They prayed but didn't really believe that God would rescue Peter in a miraculous way. They were looking for the normal--not the miraculous.

So, how often to do pray believing that God will answer in a miraculous way?? I trust that He will answer my prayers, He promises He will. BUT, I don't really expect Him to do something extra-ordinary. I expect Him to do something ordinary and, if I am to be honest, to probably say no to my prayer.

We are told to pray--believing. But do I undermine my own prayers by not really believing?? I give God all kinds of outs--probably not His timing, might not be His will, . . . . God doesn't need us to make excuses for Him, He needs me to believe that He will answer--and answer miraculously. Nothing mundane for the Creator of the universe, nothing ordinary for the God who parted the Red Sea--He is the God of miracles.

So, I need to start believing this and living this way. I need to expect super-natural answers to prayers. I need to trust God with my prayers.

Prayer
Father God, forgive my lack of faith. Forgive me for being timid and not boldly coming before You and expecting You to answer my prayers. Lord, I am praying, believing that You are a God of miracles and that You hear my prayers and You answer them. Thank You for the prayers You are answering right now!!

Friday, February 4, 2011

Life Journal, February 4, 2011

Life Journal, February 4, 2011
Today's readings: Exodus 37,38; Psalm 19; Acts 11

DELIBERATE SIN

Scripture
How can I know all the sins lurking in my heart?
Cleanse me from these hidden faults.
Keep your servant from deliberate sins!
Don't let them control me.
Then I will be free of guilt
and innocent of great sin.

Entries:
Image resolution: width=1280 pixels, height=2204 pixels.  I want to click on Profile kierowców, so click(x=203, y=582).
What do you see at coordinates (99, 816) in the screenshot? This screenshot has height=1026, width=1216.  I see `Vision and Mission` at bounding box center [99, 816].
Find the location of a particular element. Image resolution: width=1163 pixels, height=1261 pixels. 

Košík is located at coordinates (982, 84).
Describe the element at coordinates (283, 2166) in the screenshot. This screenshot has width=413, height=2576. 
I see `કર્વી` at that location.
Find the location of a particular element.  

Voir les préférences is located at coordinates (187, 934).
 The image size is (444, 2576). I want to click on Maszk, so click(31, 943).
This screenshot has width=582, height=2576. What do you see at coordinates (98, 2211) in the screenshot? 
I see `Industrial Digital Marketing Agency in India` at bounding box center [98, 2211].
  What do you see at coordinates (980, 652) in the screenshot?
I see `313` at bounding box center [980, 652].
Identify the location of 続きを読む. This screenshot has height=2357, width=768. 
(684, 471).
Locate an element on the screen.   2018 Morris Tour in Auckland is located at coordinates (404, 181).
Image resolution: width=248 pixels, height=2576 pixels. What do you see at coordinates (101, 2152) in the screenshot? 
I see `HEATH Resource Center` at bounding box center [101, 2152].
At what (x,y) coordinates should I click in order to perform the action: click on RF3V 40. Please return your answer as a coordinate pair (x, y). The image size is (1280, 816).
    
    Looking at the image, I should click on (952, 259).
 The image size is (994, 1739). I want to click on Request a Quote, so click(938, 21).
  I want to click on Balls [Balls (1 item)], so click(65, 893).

Stated exercise: Summarize the prayer devotional in three sentences. Work only from the prayer devotional above.

Expected output: The writer notes that the people praying for Peter did not really believe God would rescue him miraculously, and admits to praying the same way: trusting God to answer, but expecting something ordinary and probably a no. Holding that God is the God of miracles who parted the Red Sea, the writer resolves to stop making excuses for Him, to expect supernatural answers, and prays for forgiveness for a lack of faith and timidity. A Life Journal entry for February 4, 2011, titled "Deliberate Sin," then lists readings from Exodus, Psalms and Acts and quotes a scripture asking to be cleansed from hidden faults and kept from deliberate sins.